> [AIM OF THE EXERCISE] Lines below that include the word "after" should each be copied.

> [EXTRACTED MATERIAL]
# # # # # # #
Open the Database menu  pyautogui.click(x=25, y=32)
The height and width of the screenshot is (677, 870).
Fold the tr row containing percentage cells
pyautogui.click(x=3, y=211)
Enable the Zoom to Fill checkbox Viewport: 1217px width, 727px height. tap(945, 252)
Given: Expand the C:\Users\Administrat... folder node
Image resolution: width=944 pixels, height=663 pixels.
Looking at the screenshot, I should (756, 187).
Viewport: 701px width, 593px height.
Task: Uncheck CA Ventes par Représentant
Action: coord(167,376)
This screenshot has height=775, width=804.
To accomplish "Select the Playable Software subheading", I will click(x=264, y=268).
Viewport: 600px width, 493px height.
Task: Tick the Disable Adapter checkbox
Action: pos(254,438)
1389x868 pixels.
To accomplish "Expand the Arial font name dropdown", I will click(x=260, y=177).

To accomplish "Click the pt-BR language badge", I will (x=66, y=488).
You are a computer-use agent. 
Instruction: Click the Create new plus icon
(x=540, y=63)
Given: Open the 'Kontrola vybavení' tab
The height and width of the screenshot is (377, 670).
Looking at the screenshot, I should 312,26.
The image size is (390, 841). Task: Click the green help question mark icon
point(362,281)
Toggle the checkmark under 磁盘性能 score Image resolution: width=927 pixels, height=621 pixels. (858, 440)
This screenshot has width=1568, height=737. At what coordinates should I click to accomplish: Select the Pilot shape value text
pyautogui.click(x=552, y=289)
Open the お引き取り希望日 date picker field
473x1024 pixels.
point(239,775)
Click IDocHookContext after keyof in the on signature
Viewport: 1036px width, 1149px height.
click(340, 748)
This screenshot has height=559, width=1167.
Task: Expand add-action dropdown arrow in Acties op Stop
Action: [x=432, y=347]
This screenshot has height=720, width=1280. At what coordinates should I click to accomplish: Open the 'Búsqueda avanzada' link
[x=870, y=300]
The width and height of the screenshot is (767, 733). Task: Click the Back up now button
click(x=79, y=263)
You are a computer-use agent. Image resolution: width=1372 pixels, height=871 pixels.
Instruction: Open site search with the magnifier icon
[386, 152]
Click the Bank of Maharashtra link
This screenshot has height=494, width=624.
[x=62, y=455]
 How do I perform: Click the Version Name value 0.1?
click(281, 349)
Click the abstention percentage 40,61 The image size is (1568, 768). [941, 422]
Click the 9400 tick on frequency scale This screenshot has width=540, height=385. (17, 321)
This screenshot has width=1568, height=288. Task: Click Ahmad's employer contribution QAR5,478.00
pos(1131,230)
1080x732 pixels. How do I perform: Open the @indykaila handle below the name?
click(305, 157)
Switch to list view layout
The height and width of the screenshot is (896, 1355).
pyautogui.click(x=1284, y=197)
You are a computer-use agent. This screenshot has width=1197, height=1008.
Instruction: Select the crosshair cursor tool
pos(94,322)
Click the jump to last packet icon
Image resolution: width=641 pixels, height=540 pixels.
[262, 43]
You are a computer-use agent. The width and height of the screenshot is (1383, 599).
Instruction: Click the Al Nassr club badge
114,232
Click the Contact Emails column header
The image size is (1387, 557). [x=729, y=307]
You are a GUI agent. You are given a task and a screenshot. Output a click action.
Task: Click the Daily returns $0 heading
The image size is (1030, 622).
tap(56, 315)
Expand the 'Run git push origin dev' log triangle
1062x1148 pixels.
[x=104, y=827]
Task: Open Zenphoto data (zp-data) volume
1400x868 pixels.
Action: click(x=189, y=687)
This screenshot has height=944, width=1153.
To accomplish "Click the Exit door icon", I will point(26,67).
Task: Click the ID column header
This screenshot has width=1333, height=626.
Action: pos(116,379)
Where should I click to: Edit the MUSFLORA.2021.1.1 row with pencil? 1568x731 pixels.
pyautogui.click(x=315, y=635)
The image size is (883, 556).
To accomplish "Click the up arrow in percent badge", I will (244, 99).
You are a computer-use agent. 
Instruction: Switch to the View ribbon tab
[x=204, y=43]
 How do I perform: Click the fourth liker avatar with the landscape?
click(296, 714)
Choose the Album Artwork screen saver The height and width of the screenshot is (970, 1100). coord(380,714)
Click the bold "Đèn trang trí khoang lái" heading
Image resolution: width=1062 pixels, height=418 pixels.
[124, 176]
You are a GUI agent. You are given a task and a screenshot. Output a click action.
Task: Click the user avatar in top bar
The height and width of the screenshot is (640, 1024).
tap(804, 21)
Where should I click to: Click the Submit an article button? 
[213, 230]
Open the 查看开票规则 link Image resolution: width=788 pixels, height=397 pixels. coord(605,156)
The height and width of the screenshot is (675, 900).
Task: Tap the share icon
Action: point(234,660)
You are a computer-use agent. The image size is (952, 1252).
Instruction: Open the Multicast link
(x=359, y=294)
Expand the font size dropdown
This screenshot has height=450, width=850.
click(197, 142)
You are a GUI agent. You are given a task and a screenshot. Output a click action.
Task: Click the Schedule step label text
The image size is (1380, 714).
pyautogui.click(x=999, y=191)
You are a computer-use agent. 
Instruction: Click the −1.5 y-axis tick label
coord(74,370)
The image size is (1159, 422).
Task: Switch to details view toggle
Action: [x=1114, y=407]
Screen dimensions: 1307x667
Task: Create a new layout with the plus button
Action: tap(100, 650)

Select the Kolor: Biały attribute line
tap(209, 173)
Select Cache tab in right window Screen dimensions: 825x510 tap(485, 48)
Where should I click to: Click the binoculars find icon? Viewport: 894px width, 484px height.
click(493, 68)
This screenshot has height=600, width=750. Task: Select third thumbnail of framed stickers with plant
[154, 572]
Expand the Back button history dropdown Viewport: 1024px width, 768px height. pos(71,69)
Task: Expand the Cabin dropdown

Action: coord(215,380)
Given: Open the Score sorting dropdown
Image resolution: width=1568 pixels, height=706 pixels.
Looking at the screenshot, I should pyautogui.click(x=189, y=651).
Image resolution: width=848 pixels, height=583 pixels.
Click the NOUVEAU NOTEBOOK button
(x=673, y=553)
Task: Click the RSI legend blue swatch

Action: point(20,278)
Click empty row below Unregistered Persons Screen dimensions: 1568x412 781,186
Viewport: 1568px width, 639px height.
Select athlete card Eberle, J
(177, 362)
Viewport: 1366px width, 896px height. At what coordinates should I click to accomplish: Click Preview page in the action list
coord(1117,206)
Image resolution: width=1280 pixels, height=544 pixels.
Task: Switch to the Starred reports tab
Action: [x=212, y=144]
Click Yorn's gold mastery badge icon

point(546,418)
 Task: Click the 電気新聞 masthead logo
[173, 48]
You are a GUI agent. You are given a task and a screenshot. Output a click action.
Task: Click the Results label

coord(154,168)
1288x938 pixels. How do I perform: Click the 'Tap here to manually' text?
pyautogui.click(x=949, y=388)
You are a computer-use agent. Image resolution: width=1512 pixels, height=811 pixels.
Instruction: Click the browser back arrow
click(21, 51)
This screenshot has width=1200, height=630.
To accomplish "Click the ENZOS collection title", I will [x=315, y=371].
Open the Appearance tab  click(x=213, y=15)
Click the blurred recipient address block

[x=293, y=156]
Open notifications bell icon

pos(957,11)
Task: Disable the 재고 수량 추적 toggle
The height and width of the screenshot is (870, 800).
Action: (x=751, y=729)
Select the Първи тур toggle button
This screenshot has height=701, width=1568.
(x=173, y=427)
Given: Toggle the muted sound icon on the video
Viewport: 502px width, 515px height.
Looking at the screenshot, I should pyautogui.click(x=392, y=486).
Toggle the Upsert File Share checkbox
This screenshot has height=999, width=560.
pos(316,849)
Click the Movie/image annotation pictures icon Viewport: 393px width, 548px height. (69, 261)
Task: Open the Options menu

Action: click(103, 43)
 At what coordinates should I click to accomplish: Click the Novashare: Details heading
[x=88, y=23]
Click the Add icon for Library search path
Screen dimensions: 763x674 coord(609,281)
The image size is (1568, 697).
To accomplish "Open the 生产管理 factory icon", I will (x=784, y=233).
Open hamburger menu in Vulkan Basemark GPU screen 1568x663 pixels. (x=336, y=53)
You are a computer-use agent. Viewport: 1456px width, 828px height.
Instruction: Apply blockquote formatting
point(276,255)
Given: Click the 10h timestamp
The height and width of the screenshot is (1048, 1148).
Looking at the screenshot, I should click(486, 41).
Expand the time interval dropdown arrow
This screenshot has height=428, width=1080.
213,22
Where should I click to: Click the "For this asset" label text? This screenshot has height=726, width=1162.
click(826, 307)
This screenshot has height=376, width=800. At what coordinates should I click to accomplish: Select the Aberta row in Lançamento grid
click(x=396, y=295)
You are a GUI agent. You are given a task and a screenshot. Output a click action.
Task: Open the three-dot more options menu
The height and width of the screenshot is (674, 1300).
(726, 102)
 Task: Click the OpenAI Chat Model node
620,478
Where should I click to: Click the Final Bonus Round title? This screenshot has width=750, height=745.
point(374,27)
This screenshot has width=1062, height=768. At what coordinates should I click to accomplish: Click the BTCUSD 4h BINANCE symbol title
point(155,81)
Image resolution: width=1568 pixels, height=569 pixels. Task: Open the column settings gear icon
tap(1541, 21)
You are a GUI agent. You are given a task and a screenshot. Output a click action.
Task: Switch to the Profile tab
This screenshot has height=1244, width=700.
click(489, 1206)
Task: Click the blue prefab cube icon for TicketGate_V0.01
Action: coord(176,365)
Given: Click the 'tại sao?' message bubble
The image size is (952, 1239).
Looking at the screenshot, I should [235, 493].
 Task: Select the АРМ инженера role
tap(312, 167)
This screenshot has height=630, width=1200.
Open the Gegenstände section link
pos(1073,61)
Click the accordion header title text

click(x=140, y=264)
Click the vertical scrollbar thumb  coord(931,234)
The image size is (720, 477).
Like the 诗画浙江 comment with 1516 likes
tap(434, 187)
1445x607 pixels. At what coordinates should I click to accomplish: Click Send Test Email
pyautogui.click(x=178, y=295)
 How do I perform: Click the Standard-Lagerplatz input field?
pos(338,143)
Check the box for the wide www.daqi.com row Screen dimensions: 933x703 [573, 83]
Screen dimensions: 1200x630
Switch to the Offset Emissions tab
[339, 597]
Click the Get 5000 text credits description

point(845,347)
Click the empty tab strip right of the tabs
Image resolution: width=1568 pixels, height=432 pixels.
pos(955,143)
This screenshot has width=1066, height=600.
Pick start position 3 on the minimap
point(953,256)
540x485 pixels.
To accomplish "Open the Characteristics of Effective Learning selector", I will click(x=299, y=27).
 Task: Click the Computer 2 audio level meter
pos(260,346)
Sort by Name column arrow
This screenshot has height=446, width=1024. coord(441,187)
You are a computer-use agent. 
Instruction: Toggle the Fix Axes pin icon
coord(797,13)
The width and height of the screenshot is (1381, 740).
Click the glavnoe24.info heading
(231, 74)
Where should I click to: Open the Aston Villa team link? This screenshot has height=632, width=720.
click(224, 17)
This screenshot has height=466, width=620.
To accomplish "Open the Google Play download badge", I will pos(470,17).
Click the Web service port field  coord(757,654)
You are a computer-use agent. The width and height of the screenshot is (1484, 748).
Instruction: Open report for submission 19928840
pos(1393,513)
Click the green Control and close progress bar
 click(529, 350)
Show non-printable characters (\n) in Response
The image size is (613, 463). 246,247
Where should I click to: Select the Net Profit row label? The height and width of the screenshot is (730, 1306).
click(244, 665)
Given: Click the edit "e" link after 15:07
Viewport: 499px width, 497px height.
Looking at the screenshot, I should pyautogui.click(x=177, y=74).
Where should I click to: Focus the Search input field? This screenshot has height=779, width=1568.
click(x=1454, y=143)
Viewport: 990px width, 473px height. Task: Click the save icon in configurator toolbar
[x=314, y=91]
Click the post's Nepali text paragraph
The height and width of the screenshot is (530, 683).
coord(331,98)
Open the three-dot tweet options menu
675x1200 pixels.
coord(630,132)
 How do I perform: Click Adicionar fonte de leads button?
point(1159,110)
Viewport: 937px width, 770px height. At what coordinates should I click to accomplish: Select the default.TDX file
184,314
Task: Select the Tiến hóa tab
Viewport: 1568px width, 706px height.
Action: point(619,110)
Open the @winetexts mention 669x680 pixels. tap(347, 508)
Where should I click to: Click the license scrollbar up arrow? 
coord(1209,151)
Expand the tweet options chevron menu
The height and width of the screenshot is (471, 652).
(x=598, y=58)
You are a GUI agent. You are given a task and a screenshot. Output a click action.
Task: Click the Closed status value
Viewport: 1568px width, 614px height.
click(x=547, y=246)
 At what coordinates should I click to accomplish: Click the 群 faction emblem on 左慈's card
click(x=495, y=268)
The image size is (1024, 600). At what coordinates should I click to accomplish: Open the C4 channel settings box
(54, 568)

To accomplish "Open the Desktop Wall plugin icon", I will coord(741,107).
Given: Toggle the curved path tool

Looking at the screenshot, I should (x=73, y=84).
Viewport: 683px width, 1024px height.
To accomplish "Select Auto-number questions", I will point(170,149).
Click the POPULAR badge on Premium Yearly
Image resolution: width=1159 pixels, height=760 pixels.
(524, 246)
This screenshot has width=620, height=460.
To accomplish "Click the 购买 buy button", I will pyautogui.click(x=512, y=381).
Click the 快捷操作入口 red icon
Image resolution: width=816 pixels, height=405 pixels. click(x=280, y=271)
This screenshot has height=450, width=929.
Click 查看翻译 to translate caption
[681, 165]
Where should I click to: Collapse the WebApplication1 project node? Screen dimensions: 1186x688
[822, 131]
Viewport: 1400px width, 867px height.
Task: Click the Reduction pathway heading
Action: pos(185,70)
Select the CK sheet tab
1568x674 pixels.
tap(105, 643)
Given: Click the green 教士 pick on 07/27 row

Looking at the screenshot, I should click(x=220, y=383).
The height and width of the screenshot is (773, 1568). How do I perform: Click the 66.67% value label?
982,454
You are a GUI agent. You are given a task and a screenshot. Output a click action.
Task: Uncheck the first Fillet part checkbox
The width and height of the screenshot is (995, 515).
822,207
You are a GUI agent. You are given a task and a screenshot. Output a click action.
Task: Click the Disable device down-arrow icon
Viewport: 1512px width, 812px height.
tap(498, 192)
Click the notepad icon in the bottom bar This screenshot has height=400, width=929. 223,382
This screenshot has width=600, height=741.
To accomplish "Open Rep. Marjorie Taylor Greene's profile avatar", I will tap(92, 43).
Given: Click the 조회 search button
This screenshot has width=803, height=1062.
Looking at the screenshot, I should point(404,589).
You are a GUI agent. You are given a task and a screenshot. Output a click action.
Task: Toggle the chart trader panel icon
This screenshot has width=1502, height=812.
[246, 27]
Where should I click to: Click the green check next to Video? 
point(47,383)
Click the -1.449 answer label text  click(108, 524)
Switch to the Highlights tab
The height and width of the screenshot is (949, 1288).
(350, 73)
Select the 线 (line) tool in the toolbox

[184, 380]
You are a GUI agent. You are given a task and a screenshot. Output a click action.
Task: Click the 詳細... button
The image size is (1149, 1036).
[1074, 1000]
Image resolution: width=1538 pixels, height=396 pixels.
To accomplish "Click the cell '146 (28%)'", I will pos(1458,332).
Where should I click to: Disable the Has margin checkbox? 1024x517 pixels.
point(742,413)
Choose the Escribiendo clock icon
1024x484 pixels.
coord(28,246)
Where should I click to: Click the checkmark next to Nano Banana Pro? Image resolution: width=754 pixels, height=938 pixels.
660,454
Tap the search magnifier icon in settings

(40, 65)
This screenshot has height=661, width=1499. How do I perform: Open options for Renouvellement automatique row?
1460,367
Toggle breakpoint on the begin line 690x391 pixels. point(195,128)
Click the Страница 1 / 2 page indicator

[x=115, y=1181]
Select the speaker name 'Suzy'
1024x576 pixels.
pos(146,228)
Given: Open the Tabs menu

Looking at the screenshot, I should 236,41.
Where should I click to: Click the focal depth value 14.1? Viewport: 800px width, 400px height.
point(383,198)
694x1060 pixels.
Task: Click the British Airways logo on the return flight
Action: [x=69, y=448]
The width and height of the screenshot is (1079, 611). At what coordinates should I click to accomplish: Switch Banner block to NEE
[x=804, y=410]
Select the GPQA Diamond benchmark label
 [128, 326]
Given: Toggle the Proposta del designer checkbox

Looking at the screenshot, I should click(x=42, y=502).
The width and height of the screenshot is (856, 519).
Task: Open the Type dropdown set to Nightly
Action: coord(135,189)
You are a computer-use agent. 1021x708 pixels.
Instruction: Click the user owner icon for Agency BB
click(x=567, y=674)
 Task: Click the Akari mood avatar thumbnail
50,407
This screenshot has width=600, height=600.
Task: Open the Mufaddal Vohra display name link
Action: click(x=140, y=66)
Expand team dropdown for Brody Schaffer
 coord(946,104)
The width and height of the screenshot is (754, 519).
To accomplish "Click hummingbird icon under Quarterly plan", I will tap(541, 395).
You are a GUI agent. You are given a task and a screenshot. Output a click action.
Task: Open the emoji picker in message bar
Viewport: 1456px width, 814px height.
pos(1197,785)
# # # # # # #
> [WRITTEN RESPONSE]
Click IDocHookContext after keyof in the on signature
Given: Click the edit "e" link after 15:07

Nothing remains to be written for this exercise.